__DIRECTIONS FOR THIS TASK__.
Please quote the entries below word for word, beginning at the line that contains "Task: Click the location pin icon" and stopping after the line that contains "Open the Restaurants".

__DATA FOR THE TASK__.
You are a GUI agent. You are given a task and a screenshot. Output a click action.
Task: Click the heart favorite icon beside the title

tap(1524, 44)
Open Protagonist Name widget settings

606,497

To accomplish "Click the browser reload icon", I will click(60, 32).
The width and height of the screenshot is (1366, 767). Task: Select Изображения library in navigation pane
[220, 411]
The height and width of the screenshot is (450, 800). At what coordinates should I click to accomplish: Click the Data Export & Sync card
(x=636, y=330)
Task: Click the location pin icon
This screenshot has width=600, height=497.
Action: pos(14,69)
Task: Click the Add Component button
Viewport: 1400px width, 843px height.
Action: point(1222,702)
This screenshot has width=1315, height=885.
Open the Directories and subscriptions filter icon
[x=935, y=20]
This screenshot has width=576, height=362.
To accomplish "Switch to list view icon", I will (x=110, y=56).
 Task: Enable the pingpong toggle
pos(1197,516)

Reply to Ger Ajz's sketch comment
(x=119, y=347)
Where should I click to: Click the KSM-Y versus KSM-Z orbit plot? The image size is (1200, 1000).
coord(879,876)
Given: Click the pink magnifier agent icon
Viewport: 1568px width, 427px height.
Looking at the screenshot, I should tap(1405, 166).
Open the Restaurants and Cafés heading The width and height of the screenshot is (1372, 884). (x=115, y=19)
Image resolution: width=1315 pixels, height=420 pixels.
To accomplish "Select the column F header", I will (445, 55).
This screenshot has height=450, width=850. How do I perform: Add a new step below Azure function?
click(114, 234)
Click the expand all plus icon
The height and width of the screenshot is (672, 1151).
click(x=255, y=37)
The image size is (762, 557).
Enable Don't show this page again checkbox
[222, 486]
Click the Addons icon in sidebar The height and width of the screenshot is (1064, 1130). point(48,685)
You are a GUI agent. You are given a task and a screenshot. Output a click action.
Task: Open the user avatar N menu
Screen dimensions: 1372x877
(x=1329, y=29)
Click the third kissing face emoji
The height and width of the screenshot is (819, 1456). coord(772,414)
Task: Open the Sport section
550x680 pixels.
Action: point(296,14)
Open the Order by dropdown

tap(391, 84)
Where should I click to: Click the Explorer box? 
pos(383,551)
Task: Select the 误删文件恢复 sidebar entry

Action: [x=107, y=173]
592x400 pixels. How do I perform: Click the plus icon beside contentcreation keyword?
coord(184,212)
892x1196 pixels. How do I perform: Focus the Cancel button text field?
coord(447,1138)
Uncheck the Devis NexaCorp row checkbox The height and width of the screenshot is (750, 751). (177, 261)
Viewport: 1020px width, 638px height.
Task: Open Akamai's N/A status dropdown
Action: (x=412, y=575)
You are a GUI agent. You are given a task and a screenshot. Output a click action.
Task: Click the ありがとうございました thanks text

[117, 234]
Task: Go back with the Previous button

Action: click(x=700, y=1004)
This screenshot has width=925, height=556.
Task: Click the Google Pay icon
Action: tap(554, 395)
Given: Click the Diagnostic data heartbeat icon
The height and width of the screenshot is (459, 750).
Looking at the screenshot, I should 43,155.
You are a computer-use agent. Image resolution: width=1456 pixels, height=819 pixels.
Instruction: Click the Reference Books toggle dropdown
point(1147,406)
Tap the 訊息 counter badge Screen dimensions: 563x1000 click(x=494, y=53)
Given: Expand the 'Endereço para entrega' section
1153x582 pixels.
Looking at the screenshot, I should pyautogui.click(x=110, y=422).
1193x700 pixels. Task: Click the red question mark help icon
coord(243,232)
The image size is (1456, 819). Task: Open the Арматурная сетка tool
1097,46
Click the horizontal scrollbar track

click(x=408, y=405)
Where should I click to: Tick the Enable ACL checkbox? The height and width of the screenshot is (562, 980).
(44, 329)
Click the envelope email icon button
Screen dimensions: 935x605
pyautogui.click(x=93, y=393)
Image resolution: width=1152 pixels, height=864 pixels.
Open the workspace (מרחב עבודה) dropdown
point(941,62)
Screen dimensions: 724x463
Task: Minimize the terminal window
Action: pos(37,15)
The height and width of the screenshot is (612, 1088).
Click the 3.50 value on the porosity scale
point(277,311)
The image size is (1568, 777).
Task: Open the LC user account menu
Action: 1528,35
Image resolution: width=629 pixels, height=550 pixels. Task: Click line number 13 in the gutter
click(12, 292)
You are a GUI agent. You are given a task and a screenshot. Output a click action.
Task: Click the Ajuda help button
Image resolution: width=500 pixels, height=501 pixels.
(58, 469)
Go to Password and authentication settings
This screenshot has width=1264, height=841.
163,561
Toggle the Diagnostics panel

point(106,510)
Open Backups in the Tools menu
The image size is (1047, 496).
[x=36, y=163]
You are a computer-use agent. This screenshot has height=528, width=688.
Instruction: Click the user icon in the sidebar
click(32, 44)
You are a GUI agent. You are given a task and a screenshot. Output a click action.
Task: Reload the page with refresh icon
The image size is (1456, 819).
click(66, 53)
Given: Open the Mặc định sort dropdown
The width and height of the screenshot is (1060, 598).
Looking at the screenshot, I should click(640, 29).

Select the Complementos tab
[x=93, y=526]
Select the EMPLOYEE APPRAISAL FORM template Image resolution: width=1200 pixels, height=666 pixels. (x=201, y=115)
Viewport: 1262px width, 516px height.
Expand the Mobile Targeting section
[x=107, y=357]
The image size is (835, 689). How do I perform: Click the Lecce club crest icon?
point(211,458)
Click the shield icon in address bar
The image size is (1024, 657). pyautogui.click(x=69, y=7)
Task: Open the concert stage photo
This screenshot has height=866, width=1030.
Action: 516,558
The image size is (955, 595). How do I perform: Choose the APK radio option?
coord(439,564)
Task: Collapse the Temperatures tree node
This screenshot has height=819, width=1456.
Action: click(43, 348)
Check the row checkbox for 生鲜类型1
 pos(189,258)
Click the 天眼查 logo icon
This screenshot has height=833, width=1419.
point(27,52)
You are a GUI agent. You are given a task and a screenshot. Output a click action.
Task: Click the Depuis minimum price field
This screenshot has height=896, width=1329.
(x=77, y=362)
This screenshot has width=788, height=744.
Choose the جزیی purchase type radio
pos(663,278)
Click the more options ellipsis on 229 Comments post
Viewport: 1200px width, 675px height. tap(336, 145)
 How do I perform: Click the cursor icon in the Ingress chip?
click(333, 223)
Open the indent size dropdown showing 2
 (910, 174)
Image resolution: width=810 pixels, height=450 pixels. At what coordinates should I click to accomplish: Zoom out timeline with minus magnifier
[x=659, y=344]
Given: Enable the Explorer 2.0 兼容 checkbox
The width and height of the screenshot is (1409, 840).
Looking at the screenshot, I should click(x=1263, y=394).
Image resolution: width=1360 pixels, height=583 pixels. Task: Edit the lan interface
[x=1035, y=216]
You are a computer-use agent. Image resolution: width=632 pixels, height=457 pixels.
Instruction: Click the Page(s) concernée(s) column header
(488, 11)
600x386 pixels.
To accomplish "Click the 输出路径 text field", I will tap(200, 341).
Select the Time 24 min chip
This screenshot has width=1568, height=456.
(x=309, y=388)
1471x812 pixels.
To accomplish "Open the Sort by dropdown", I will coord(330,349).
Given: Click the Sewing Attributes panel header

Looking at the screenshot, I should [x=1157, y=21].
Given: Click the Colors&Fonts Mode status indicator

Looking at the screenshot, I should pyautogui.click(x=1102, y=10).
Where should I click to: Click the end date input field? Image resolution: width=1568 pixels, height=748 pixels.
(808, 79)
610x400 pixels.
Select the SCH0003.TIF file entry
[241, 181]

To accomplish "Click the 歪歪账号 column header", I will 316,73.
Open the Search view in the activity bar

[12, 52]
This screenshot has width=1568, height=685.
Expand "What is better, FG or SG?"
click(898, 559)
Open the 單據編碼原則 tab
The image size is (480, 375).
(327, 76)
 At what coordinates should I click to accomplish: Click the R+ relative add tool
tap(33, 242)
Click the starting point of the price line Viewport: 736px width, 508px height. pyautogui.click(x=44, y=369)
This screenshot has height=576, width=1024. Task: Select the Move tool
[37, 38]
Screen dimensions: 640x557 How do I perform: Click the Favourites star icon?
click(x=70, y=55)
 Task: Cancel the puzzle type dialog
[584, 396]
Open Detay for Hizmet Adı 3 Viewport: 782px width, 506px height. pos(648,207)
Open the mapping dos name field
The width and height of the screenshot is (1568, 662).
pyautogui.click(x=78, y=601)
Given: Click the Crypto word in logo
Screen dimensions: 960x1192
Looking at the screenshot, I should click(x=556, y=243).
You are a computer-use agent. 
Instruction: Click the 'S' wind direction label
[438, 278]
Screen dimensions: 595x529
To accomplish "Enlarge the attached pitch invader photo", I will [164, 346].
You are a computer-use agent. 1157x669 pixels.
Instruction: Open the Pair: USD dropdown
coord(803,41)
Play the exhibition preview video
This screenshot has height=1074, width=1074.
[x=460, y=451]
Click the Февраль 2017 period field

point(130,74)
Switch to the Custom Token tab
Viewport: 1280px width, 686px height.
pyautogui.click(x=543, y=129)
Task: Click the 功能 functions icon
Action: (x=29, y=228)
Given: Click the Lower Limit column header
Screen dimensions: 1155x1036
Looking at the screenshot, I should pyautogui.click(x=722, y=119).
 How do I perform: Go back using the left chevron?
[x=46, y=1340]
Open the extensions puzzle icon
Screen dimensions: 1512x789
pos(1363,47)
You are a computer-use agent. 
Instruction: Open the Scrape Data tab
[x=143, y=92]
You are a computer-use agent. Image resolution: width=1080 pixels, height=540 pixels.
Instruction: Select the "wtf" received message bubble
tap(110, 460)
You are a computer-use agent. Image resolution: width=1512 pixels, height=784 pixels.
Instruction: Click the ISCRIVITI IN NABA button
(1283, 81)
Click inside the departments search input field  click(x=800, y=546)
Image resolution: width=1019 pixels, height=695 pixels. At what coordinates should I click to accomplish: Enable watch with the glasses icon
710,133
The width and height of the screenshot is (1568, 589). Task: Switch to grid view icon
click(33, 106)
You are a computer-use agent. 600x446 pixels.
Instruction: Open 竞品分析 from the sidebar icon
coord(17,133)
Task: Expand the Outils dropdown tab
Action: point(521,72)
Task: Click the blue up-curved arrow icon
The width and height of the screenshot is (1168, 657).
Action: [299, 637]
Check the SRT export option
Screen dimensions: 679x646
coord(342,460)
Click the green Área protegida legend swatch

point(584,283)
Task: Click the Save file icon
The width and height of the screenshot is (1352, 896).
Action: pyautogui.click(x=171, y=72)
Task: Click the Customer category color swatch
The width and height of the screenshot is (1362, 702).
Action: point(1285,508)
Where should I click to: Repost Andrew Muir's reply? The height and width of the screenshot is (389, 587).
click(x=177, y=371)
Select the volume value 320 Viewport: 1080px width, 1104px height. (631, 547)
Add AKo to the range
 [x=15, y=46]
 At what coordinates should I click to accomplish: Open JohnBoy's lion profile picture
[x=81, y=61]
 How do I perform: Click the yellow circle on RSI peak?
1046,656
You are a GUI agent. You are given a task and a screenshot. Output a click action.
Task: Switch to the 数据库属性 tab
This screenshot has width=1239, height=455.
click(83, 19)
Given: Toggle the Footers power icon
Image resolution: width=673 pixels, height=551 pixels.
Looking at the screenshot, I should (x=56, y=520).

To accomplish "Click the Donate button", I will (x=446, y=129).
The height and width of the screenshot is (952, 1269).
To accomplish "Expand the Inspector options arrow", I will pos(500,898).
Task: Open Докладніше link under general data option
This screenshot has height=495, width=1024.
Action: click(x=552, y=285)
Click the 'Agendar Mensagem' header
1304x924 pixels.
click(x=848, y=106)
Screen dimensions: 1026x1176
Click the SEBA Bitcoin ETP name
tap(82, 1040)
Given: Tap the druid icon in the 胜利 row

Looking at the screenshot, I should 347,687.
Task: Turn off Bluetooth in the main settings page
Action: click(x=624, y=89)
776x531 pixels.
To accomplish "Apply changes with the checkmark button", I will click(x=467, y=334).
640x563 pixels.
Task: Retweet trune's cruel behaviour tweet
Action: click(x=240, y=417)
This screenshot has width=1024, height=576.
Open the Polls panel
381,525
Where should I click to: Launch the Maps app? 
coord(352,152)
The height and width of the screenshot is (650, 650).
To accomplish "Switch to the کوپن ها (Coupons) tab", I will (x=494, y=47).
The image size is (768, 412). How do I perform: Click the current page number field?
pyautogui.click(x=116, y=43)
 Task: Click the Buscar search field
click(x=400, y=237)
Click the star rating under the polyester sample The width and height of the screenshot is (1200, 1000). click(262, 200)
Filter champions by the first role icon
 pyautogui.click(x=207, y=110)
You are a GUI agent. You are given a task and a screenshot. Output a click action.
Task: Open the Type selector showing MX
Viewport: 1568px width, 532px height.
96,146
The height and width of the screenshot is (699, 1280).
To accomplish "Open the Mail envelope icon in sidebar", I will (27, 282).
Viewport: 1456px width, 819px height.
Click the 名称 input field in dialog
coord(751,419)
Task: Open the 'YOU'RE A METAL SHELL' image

__REPLY__.
Task: Click the location pin icon
This screenshot has width=600, height=497.
Action: pos(14,69)
Task: Click the Add Component button
Viewport: 1400px width, 843px height.
Action: point(1222,702)
This screenshot has width=1315, height=885.
Open the Directories and subscriptions filter icon
[x=935, y=20]
This screenshot has width=576, height=362.
To accomplish "Switch to list view icon", I will (x=110, y=56).
 Task: Enable the pingpong toggle
pos(1197,516)

Reply to Ger Ajz's sketch comment
(x=119, y=347)
Where should I click to: Click the KSM-Y versus KSM-Z orbit plot? The image size is (1200, 1000).
coord(879,876)
Given: Click the pink magnifier agent icon
Viewport: 1568px width, 427px height.
Looking at the screenshot, I should tap(1405, 166).
Open the Restaurants and Cafés heading The width and height of the screenshot is (1372, 884). (x=115, y=19)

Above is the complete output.